Watching your two films back to back, it’s so apparent how complementary these extremisms are, how reciprocal they are. They’re actually invested in the success of each other. Is that how you see it?
Deeyah Khan

Absolutely. They need each other, and when it comes to the recruitment of jihadists in the West, for example, you can see this quite clearly. The more somebody is shunned and pushed away from the country they live in, the more you are actually pushing them into the arms of extremists, of people who wish these kids, and the rest of us, harm.
ISIS is quite explicit about this in their recruitment. They admit that their biggest enemy is actually not white supremacists or anything like that. Their enemy is people like me, and people who want to get along, who want our societies and our various communities to coexist. That’s the gray zone that needs to be destroyed. 
They desperately want people to pick a side.

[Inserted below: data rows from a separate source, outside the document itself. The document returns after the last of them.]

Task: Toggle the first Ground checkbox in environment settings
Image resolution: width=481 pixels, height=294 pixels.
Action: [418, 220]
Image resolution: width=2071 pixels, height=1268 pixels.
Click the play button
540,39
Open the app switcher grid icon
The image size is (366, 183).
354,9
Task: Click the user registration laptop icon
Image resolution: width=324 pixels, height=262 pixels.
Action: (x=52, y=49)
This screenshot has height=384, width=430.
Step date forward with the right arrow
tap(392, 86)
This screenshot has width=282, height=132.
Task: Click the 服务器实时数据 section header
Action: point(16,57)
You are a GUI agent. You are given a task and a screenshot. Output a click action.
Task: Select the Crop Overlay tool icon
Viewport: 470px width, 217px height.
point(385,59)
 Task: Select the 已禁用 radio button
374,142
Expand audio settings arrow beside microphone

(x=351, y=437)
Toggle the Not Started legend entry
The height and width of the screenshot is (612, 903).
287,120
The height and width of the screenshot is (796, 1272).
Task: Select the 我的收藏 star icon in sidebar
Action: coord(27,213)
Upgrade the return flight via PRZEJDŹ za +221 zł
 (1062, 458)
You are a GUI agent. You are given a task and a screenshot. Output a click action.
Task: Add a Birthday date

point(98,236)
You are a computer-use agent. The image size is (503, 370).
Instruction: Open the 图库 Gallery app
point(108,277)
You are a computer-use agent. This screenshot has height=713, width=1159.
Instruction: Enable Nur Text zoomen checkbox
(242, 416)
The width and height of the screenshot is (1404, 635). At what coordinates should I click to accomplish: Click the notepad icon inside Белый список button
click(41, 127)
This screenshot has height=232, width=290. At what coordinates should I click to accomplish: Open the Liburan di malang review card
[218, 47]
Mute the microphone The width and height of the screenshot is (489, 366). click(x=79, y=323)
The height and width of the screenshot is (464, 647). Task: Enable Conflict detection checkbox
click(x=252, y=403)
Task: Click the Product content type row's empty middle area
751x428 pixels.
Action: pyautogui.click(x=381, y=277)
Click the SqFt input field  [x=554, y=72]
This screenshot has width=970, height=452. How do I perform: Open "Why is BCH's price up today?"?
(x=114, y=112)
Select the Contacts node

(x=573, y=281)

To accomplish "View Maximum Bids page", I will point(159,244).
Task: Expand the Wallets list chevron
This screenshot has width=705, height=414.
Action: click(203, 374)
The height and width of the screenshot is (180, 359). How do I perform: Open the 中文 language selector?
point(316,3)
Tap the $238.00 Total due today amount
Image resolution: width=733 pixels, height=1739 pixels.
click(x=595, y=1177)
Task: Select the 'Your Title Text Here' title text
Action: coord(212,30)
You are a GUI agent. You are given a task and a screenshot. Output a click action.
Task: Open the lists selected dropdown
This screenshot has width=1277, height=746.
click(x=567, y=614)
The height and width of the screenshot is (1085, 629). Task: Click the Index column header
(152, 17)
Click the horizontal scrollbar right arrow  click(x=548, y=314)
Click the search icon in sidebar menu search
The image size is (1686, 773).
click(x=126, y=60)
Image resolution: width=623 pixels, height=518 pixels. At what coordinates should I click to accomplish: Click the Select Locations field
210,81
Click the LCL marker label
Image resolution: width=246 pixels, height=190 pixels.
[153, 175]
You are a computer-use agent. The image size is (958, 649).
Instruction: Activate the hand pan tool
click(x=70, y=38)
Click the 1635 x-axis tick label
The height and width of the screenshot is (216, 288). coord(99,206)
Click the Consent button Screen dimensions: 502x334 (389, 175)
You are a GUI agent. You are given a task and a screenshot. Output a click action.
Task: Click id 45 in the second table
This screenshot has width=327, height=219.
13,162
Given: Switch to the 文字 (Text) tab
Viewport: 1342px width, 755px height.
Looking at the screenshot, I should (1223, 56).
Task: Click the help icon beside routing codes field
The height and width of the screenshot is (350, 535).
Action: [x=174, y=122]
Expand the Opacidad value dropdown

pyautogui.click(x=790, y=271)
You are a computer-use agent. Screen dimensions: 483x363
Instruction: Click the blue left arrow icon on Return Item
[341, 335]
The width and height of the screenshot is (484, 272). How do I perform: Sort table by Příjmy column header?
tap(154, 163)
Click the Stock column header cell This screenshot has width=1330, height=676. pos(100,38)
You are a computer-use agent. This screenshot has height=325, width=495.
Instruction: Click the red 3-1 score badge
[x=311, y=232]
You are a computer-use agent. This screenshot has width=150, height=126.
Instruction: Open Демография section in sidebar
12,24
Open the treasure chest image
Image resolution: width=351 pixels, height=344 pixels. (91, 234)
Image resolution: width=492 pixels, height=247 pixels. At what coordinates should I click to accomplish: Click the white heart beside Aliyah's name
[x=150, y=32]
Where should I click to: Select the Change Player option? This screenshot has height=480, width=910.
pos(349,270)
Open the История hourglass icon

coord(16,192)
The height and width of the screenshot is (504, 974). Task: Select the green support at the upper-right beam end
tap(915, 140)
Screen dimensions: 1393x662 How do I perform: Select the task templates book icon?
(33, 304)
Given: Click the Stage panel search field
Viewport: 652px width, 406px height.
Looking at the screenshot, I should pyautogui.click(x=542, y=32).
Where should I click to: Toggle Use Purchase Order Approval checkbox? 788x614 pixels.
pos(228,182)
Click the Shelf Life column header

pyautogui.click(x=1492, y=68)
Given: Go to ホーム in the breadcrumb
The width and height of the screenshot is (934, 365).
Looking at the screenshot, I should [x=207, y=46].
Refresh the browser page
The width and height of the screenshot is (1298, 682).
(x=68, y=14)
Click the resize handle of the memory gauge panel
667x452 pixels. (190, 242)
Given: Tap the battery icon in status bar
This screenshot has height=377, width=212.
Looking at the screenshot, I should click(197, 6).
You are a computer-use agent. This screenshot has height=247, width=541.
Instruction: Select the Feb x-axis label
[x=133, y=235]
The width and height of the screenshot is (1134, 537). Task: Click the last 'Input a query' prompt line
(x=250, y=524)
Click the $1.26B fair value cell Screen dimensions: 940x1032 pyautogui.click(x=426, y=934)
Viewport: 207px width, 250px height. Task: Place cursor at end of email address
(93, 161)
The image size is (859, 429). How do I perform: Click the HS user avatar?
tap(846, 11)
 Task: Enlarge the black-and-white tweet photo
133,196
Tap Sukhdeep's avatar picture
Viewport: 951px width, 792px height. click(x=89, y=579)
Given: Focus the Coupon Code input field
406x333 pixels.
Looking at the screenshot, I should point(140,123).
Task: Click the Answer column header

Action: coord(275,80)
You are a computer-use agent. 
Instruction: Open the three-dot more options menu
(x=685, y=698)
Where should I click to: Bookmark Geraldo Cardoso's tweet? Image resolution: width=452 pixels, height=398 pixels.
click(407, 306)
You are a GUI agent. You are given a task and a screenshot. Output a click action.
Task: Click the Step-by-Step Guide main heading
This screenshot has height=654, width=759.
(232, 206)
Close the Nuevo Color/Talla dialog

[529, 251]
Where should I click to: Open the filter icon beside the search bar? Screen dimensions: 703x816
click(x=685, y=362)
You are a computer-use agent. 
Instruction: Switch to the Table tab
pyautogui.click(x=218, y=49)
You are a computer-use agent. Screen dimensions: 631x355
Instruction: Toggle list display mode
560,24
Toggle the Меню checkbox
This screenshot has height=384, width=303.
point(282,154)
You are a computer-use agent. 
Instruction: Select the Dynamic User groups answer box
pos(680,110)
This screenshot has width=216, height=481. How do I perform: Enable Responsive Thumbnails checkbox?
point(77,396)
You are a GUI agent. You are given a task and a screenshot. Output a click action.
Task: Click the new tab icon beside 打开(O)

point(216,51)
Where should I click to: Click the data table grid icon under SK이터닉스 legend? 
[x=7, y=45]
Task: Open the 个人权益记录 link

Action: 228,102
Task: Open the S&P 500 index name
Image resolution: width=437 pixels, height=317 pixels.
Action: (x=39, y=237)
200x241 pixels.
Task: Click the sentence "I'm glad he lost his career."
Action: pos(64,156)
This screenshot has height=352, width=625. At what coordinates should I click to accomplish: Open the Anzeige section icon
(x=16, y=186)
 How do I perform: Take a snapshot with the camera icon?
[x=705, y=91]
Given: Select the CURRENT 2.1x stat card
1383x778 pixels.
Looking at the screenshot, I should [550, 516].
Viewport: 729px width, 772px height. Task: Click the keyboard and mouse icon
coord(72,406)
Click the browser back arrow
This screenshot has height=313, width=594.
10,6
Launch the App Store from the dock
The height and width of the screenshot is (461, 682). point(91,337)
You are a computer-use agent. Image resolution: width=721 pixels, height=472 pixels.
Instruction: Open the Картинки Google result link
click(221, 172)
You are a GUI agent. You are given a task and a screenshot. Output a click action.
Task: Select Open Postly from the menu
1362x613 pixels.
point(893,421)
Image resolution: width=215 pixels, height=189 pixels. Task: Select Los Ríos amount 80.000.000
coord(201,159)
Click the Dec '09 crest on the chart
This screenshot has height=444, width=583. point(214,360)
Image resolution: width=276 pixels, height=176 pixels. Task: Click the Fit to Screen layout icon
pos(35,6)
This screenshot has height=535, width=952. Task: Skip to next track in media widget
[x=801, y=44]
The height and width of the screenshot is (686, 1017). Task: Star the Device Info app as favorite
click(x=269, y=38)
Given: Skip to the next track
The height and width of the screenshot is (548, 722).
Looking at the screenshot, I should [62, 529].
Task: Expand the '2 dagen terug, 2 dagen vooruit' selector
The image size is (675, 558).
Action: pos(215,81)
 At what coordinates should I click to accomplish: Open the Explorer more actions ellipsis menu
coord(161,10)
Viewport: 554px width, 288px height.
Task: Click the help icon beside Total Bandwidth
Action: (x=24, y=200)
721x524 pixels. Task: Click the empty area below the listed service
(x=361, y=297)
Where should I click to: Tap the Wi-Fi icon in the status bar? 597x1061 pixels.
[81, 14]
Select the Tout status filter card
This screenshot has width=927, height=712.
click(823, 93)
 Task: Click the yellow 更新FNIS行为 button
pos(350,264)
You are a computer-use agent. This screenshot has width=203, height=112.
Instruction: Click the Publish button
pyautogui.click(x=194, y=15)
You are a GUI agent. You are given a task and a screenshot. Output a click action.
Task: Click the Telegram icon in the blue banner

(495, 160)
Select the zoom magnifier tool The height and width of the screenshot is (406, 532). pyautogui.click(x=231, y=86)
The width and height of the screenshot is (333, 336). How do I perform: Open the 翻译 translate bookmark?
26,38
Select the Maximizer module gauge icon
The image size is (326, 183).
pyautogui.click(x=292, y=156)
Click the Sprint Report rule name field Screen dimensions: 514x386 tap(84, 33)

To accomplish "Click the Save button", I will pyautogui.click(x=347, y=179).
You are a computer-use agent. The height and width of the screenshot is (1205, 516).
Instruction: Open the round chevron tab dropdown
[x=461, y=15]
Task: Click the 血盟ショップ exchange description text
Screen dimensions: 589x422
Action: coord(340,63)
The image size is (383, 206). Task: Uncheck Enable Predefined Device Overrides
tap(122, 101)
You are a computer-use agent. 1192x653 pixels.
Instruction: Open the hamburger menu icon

I’d like to know what you think we can do to solve this problem of extremism. As you put it in your film, what is the way out of this madness?
Deeyah Khan

It’s to not become hysterical, it’s to not dance to their instructions, it’s to not behave how they want us to behave. They want us to become really afraid; they want us to become divided; they want us to join their “us and them” thing. On a larger scale, I think we have to resist that. It’s an argument for celebrating and nurturing our diversity and nurturing our multicultural society, and our pluralism. 
But on a more concrete, practical level, I think we need to support people who want to leave these groups, because we often underestimate how many people, once they’re in it, actually want to leave but find zero support, because everybody is so busy condemning these guys that nobody really wants to extend a hand to them and let them get out. I think that’s really, really important.
Sean Illing

Are you more or less optimistic after spending all this time with your “enemies,” as you call them?
Deeyah Khan

I’m optimistic but also afraid because I’ve seen it up close and personal now. I see that they — the white supremacists and the jihadists — are becoming very organized, and I see that they are using the internet and social media very well. So these movements are spreading faster than they did in the past.
And yet I still feel positive and hopeful, because I do think change is possible, and I think it’s going to require us not giving up. All of these extremists want us to give up, to fear each other and them, to become more divided. And they don’t want us to be kind, or to show empathy, or to organize, or to vote, or to do any of that.
So we have to become active citizens and active human beings, and no matter what happens, we cannot afford to give up on each other. That means even people that we disagree with and people that we dislike. In fact, it matters more. It’s easy for me to like you. It’s easy for me to be nice to you because we probably see the world fairly similarly. That’s easy. That’s not when our principles really matter. 
It matters when you are able to extend it to somebody who might not deserve it, or who you might not like or might not agree with. Otherwise, we become just like them — and, in the process, do their bidding.